I will use definitions and methods from P. Freitas' paper here. Sometimes I will refer to the paper as $[\text{F}]$.

$K$ and $J$ functions. First of all we define $K$ and $J$ functions as the following.

\begin{align} K(r,p,q):=& \int_0^1\frac{\ln^r(x)\operatorname{Li}_p(x)\operatorname{Li}_q(x)}{x}\,dx, \\ J(m,p,q):=& \int_0^1 x^m\operatorname{Li}_p(x)\operatorname{Li}_q(x)\,dx. \end{align}

Note that $K(r,p,q)=K(r,q,p)$ and $J(m,p,q)=J(m,q,p)$. Furthermore $K(0,p,q)=J(-1,p,q)$ and we could reduce it to rational constans and zeta values at positive integers as we will show it in Result $2$. There is a much more general result about $J$ in $[\text{F}]$ Theorem $1$, that we also could simplify it to rational constants and zeta values at positive integers for any $(m,p,q) \in \mathbb{Z}^3$, with $p,q\geq 1$ and $m \geq -2$.

As you have shown your problem is equivalent to find $K(1,2,2).$

$S_{p,q}$ function. Let $S_{p,q}$ be the family of the following linear sums

$$S_{p,q} := \sum_{n=1}^{\infty} \frac{H_n^{(p)}}{n^q},$$

where $H_n^{(p)}:=\sum_{j=1}^n j^{-p}$ finite sums are the generalized harmonic numbers.

We will use some results from Freitas' paper.

Result $1$. For the $K$ function it is true, that

$$K(r,p,q)=-rK(r-1,p,q+1)-K(r,p-1,q+1).$$

For the proof see $[\text{F}]$ Lemma $3.7$ at page $9$, and the proof of Theorems $1$ and $2$ also at page $9$. By applying this repeatedly we see that we are able to reduce the original integral to integrals of the form $K(0,p',q')=J(-1,p',q')$ and integrals $K(i,0,p+q+r-i)$ with $i=1,\dots,r$.

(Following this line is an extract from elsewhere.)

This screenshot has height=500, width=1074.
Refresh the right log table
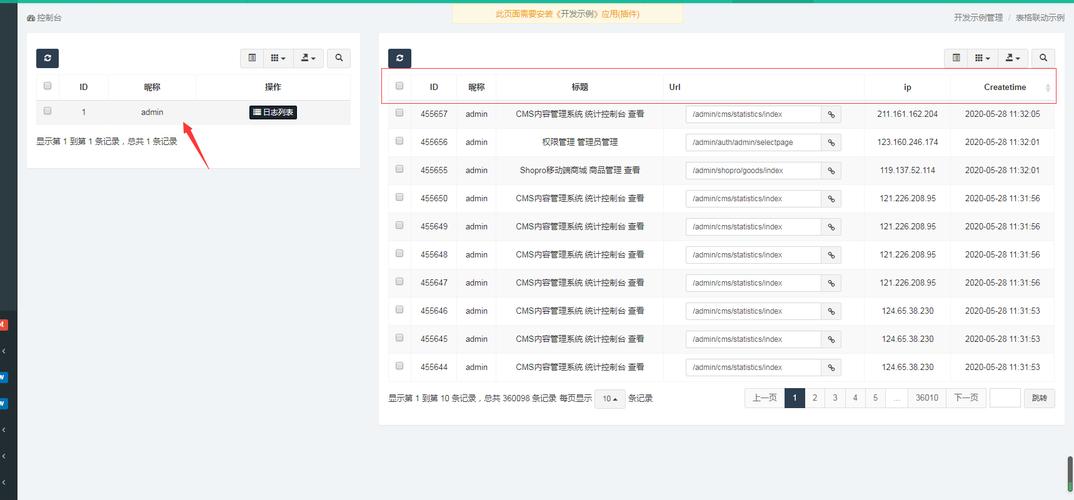point(399,59)
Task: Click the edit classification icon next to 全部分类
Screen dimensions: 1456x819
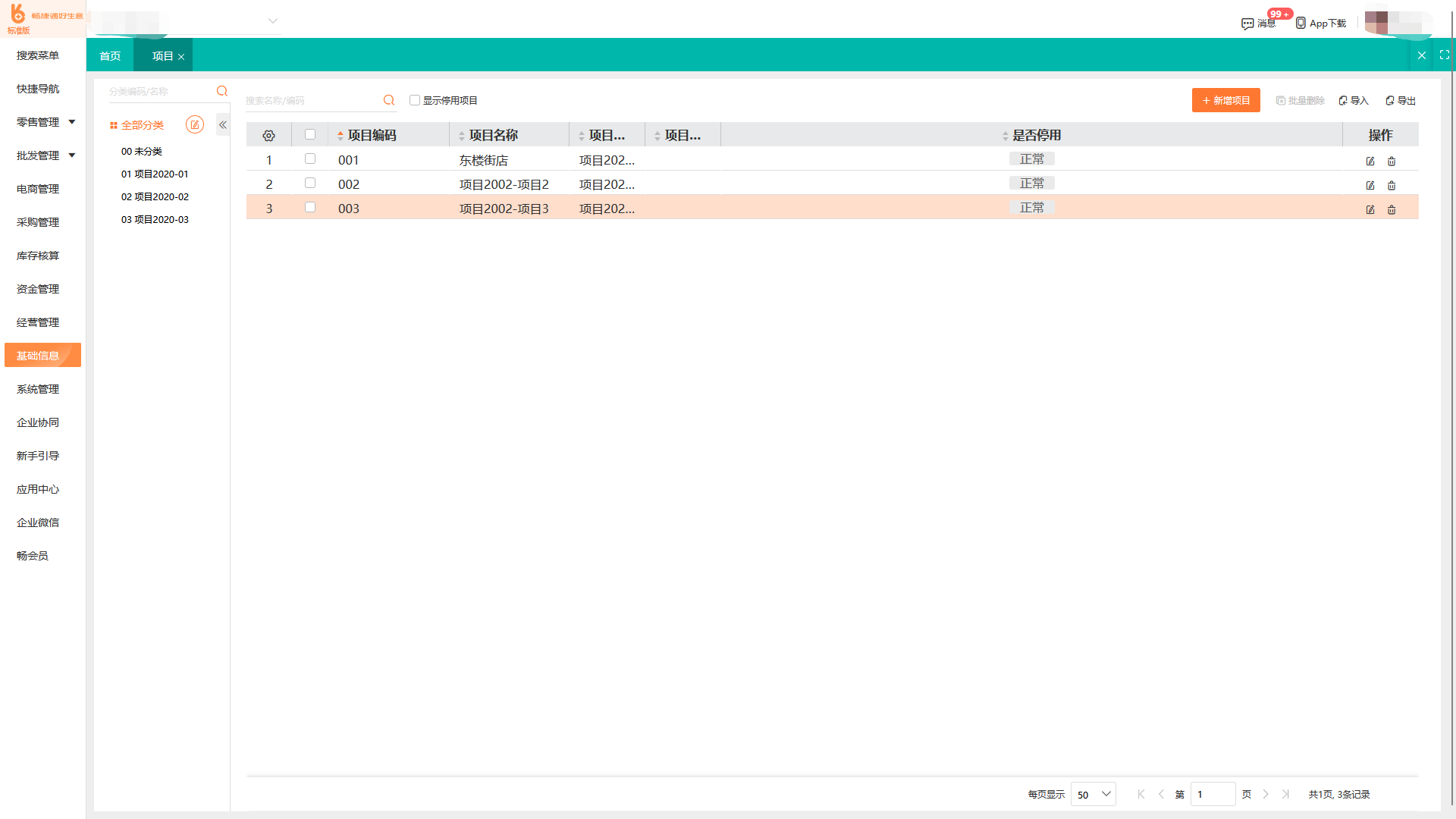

Result $2$. For $p,q \geq 1$ the integral $J(-1,p,q)$ is reducible to zeta values. If $p \geq q$, we have $$J(-1,p,q) = (-1)^{q+1}\left(1+\frac{p+q}{2}\right)\zeta(p+q+1)+2(-1)^q\sum_{j=1}^{\lfloor q/2\rfloor} \zeta(2j)\zeta(p+q-2j+1)+\frac{(-1)^q}{2}\sum_{j=1}^{p-q} \zeta(j+q)\zeta(p-j+1).$$

Since $J(-1,p,q)=J(-1,q,p)$ there is a similar expression for $p<q$. More details at $[\text{F}]$ Theorem $3.3$ at page $6\!-\!7$. You will also find the proof of the statement there.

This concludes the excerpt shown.